Extract every line between the one with "The width and" and the end of the entries, both included, word for word and free of pictures.

((

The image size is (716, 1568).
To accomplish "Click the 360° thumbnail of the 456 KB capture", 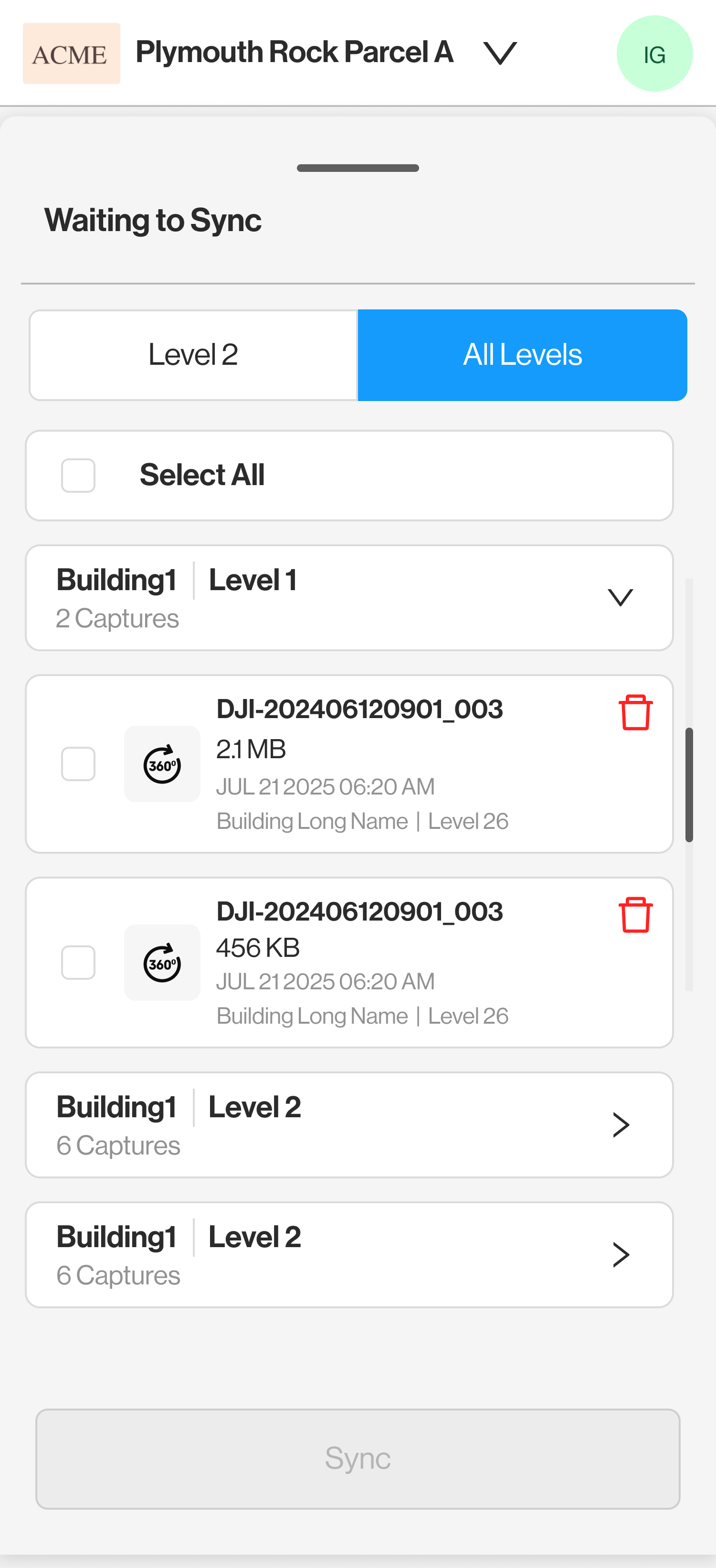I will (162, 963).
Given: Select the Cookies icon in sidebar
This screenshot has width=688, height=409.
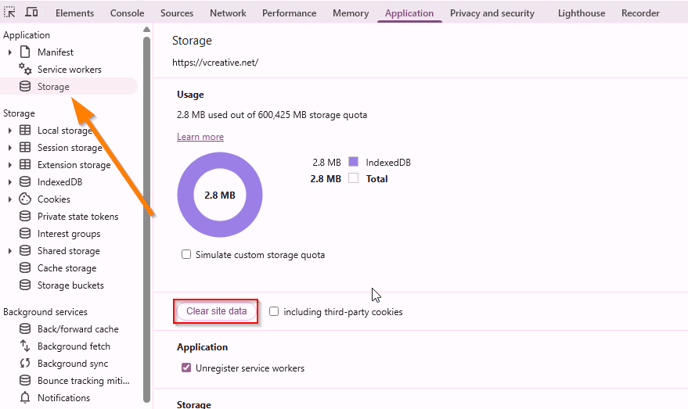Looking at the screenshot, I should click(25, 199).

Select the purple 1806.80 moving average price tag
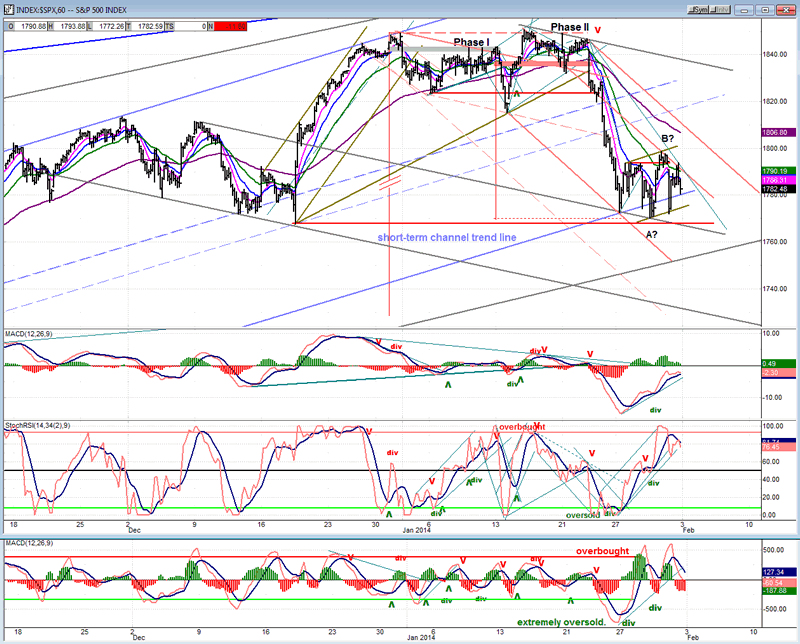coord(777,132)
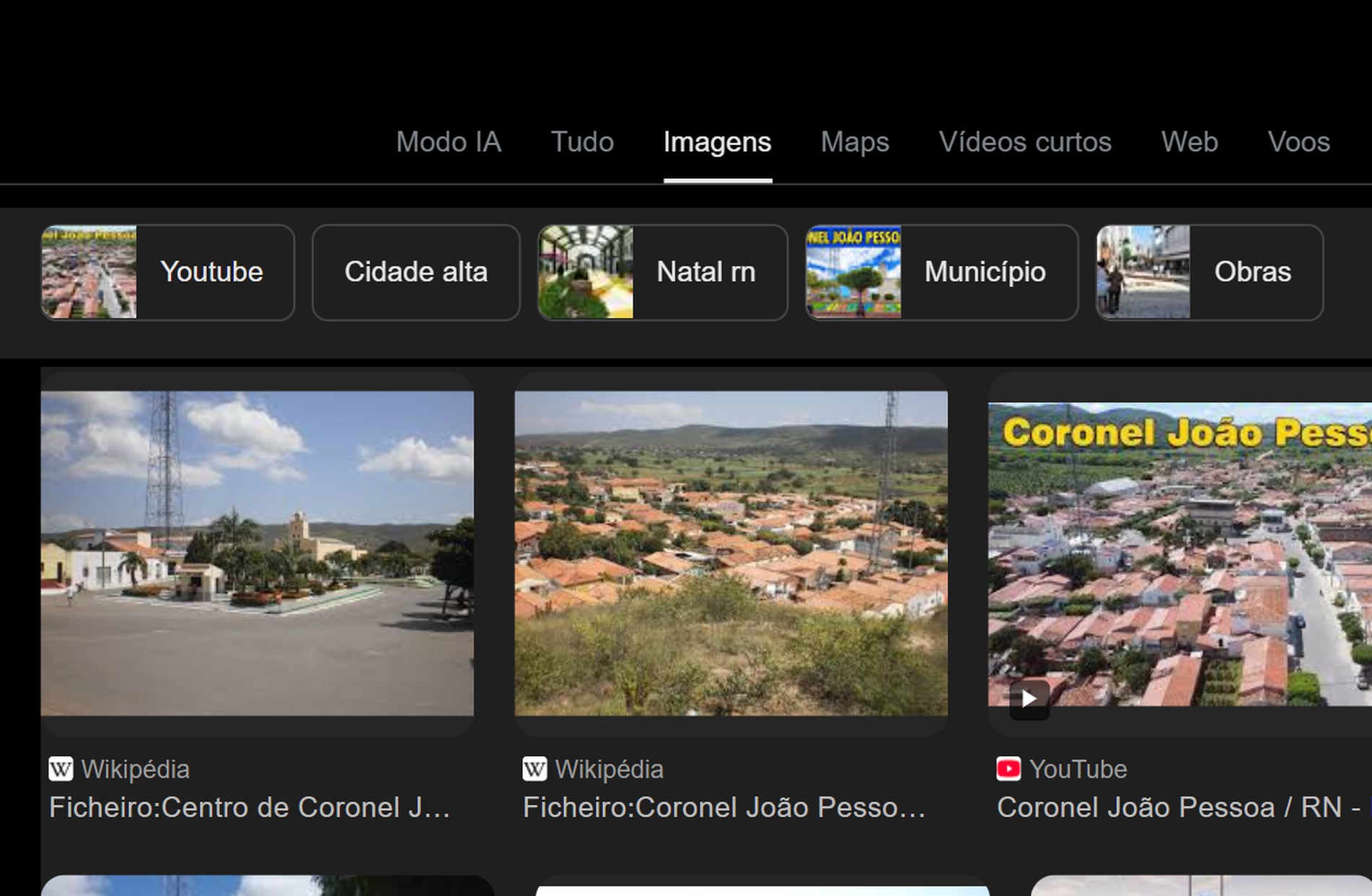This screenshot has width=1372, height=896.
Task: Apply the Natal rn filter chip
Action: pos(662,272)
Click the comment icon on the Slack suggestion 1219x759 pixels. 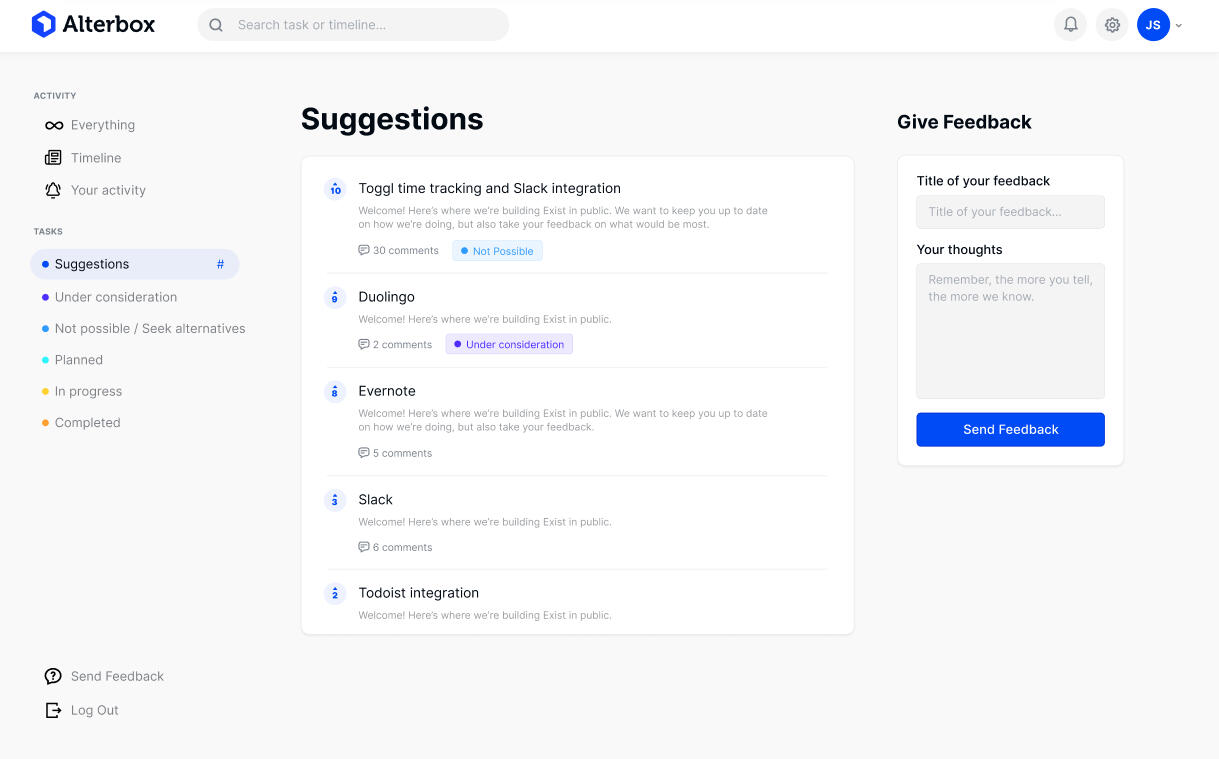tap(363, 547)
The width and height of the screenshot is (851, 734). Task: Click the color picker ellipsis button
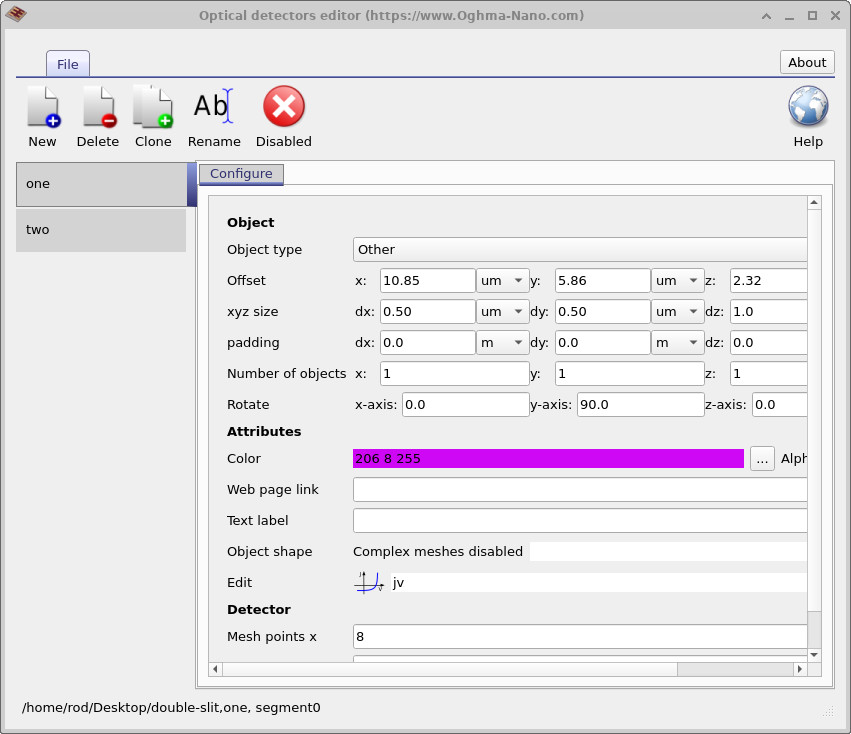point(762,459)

))

TASK RESPONSE
The width and height of the screenshot is (851, 734). Task: Click the color picker ellipsis button
point(762,459)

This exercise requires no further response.